→ Exercise brief:
Please give, word for word, the line containing "Click the IDN" and every line that comes after it in the data below.

→ Collection entries:
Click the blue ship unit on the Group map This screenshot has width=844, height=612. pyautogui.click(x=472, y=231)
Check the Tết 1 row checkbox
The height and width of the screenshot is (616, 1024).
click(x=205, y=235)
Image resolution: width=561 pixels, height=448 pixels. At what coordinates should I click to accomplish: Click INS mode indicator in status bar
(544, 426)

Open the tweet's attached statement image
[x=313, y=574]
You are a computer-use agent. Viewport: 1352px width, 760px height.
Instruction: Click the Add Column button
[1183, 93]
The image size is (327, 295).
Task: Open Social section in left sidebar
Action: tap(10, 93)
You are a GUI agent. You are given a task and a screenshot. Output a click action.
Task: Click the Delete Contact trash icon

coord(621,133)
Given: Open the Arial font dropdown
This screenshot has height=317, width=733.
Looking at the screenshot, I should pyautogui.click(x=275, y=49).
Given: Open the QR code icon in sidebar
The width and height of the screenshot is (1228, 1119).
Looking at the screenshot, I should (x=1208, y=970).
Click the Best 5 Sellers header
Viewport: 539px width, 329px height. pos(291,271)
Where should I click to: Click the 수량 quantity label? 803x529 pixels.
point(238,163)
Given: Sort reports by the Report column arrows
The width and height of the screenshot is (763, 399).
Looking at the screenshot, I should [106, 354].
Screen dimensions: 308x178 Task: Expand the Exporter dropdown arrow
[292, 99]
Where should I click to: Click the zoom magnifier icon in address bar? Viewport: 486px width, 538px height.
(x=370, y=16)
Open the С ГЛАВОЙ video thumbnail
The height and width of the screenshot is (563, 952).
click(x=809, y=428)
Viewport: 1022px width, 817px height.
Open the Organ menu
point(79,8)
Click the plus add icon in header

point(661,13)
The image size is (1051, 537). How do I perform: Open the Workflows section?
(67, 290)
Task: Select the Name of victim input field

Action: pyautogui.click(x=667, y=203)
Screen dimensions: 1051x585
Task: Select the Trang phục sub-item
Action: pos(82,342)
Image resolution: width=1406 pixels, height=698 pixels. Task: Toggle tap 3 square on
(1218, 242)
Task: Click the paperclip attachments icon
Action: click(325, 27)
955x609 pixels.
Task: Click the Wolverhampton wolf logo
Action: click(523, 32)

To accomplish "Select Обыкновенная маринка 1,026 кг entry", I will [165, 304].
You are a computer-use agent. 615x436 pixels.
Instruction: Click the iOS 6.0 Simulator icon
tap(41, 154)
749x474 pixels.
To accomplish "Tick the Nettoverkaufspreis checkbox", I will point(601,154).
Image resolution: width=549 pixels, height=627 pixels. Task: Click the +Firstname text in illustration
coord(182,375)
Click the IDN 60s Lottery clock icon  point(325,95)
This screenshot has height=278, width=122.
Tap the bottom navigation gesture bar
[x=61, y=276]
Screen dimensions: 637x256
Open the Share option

→ Written solution:
Click the IDN 60s Lottery clock icon  point(325,95)
This screenshot has height=278, width=122.
Tap the bottom navigation gesture bar
[x=61, y=276]
Screen dimensions: 637x256
Open the Share option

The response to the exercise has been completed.